It was half a year later that the hotel learned the truth about what had occurred. Just before noon on Oct. 2, Pahlplatz received a phone call from intelligence authorities. "We'd like to inform you there is going to be a press conference, and your hotel will be mentioned," the caller said. "It's good for you to watch, because you will finally know the reason why we took your guests."
About an hour later, Dutch Minister of Defense Anna Theodora Bernardina "Ank" Bijleveld-Schouten told the press, "On the 13th of April this year, the Netherlands Defense Intelligence and Security Service (MIVD) carried out an operation to disrupt a GRU operation targeting the Organization for the Prohibition of Chemical Weapons -- the OPCW -- in The Hague."
GRU is the abbreviation for the Russian "Main Intelligence Directorate of the General Staff," a Russian intelligence body that has been active since the Soviet era.
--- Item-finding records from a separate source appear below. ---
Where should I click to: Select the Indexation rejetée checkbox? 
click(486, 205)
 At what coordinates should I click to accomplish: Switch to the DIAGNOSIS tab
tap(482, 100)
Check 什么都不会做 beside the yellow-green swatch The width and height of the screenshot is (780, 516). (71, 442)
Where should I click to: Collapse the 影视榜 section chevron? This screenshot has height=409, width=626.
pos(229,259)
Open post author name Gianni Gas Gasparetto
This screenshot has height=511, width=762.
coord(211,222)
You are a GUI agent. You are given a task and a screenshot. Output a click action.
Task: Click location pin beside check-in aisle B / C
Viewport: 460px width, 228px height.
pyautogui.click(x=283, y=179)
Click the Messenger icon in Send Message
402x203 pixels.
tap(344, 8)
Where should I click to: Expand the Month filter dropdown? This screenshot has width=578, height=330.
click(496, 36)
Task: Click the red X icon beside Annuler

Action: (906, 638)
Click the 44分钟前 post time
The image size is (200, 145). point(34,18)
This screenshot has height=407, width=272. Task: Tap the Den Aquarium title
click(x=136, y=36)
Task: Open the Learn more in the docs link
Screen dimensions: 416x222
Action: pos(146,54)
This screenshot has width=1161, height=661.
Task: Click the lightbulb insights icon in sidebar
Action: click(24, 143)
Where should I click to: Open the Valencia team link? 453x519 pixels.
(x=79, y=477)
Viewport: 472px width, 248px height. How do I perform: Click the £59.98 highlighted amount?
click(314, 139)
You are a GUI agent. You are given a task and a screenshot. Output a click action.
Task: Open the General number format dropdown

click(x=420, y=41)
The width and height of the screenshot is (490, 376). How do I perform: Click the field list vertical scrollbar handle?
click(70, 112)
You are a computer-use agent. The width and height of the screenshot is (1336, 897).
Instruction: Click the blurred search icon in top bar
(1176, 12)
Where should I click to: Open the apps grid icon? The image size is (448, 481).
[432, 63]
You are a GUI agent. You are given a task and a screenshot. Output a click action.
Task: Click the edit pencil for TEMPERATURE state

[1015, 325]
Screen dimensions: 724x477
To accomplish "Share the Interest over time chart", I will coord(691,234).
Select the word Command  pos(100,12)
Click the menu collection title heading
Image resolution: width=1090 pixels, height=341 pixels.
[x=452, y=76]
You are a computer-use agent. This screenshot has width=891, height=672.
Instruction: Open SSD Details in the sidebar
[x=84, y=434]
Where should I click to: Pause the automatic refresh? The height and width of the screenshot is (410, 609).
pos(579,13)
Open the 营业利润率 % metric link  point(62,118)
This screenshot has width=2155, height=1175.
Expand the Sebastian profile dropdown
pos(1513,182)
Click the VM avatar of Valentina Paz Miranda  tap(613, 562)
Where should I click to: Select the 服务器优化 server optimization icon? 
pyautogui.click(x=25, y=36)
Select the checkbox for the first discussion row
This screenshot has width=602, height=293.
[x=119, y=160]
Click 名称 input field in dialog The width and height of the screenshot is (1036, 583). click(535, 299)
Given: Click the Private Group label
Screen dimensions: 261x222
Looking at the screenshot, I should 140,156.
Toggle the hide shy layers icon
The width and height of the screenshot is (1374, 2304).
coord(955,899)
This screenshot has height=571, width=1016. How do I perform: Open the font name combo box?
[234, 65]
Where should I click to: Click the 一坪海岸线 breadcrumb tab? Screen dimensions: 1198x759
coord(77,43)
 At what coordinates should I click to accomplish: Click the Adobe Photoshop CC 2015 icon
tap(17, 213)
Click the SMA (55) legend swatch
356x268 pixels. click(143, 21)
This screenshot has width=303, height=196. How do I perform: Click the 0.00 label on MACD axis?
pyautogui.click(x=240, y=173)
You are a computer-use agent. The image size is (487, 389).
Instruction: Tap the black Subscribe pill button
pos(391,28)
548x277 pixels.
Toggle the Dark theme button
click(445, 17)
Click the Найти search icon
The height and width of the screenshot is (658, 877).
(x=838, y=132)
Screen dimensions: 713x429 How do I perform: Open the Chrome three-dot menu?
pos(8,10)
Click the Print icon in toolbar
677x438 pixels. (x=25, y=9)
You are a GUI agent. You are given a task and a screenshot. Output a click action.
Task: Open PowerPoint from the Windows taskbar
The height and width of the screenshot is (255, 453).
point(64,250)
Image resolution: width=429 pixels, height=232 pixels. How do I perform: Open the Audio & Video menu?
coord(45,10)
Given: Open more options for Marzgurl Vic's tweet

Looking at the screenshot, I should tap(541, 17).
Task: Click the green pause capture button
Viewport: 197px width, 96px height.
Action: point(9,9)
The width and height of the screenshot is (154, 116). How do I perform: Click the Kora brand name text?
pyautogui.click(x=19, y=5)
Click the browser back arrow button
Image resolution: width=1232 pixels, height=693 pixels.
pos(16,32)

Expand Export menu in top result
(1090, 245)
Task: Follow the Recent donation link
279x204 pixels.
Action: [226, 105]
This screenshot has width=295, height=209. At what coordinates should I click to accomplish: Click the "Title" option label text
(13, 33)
The four guests who vanishe d from the hotel that day had been Russian spies, operating out of a rental car in the hotel parking lot adjacent to OPCW headquarters, trying to infiltrate the organization's Wi-Fi network. They had reportedly been discovered and deported from the Netherlands.
Just after the announcement was made by the Dutch government, the United States Department of Justice also held a press conference, announcing that a total of seven Russian information agents had been indicted on charges of being involved in planning cyber-attacks across several nations.